Megachurch pastor from Trump’s own evangelical council denounces him

By Sarah Pulliam Bailey

The Washington Post

A member of Donald Trump’s evangelical council wrote a sharply worded email calling the Republican presidential candidate’s lewd comments made in a 2005 video “misogynistic trash that reveals a man to be lecherous and worthless,” saying he is no longer willing to offer more of his time without a “change of heart and direction.”

James MacDonald, megachurch pastor of Harvest Bible Chapel, a nondenominational evangelical church in Rolling Meadows, Illinois, sent an email on Saturday to several members of Trump’s faith council, his campaign liaison and to some who oppose Trump’s candidacy.

“Mr. Trump’s comments released yesterday – though 10 years ago (he was 60) – are not just sophomoric or locker room banter. They are truly the kind of misogynistic trash that reveals a man to be lecherous and worthless – not the guy who gets politely ignored, but the guy who gets a punch in the head from worthy men who hear him talk that way about women.”

The email was published on a blog by Ed Stetzer, an evangelism professor at Wheaton College. (Stetzer does not serve on the council.)

On Sunday night, MacDonald said he is “hanging by a thread” and that he considers the Trump campaign “on notice” that he will not tolerate something similar—or worse.

“If it exceeded the previous in any category, I think that would be the end,” he said.

MacDonald said he does not endorse candidates and would serve on either a Democratic or Republican member’s advisory council. MacDonald said that Trump’s campaign manager Kellyanne Conway was on Monday morning’s phone call with council members, who also spoke as a group on Saturday.

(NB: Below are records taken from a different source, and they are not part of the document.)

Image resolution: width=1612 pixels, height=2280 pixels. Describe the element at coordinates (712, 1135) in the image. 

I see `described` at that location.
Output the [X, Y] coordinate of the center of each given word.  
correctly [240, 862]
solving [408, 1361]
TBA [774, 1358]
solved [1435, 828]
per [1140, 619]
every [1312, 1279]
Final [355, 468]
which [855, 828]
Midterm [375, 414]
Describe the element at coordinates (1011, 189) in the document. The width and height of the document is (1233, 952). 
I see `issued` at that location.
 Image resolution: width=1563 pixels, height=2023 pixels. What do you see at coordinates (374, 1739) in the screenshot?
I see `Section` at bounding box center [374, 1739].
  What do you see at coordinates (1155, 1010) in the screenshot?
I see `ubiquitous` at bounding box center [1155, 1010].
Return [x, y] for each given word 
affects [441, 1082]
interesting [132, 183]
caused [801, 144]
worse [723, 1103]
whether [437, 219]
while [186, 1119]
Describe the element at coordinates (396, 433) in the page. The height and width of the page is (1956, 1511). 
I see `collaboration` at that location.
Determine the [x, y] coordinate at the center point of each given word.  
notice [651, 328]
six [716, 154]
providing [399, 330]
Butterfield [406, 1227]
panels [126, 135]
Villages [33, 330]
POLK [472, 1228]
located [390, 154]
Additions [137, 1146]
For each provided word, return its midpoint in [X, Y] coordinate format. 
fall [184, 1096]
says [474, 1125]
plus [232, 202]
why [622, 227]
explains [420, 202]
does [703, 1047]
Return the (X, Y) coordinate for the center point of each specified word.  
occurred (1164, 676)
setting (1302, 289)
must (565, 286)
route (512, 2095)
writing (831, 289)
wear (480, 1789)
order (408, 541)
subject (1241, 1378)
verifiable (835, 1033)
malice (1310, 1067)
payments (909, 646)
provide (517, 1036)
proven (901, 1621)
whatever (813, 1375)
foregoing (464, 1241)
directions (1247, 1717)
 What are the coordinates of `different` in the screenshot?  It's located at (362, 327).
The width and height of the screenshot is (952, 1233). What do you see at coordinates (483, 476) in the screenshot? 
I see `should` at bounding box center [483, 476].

Members of the council, MacDonald said, felt Trump performed well during Sunday night’s debate. “But I think there’s a strong feeling that the level of the discourse, which is focusing on such a lowest common denominator of human behavior on both sides of the election is unfortunate,” he said.

Members of the council advise Trump’s campaign on issues that matter to people of faith, how those issues are articulated, including positions on the Supreme Court nominees, national defense and the economy.

MacDonald wrote that he has a wife of 33 years, a daughter and two daughters-in-law. “I am not able to offer my time any further without an obvious ‘change of heart and direction’ true believers call repentance,” he wrote.

“If Mr. Trump isn’t seeking our counsel now — 1) to be repentant 2) on how to portray that repentance, then the idea of a faith council (which has deteriorated into influence brokering anyway) is really kind of a joke right?” MacDonald wrote. “I have spent my life helping men get free from such disgusting commentary on women — even writing my doctoral dissertation on self-disclosure of sin among men. I cannot and will not offer help to a man who believes this kind of talk a minor error.”

“No more defending Mr. Trump as simply foolish or loose lipped,” MacDonald wrote.

He told Stetzer to forward the email. “I can assure you, having seen more of the conversation, James’ words are being discussed,” Stetzer wrote on his blog.

Trump’s candidacy has already torn apart some evangelicals. His comments are reportedly causing division within his own campaign’s evangelical council. His council, made up of a mix of pastors and other kinds of influential leaders, has already been divisive for many evangelicals who often question who gets to speak for them.

Some politically connected evangelical leaders continued to back Trump after the video leak, including Pat Robertson, James Dobson and Jerry Falwell Jr. But a prominent theologian, Wayne Grudem, pulled back his support Sunday, and other leaders, such as Russell Moore and Albert Mohler, continued to condemn the nominee. On Monday, evangelical magazine Christianity Today published an editorial denouncing Trump’s comments.

“Enthusiasm for a candidate like Trump gives our neighbors ample reason to doubt that we believe Jesus is Lord,” wrote Andy Crouch, Christianity Today’s executive editor. “They see that some of us are so self-interested, and so self-protective, that we will ally ourselves with someone who violates all that is sacred to us – in hope, almost certainly a vain hope given his mendacity and record of betrayal, that his rule will save us.”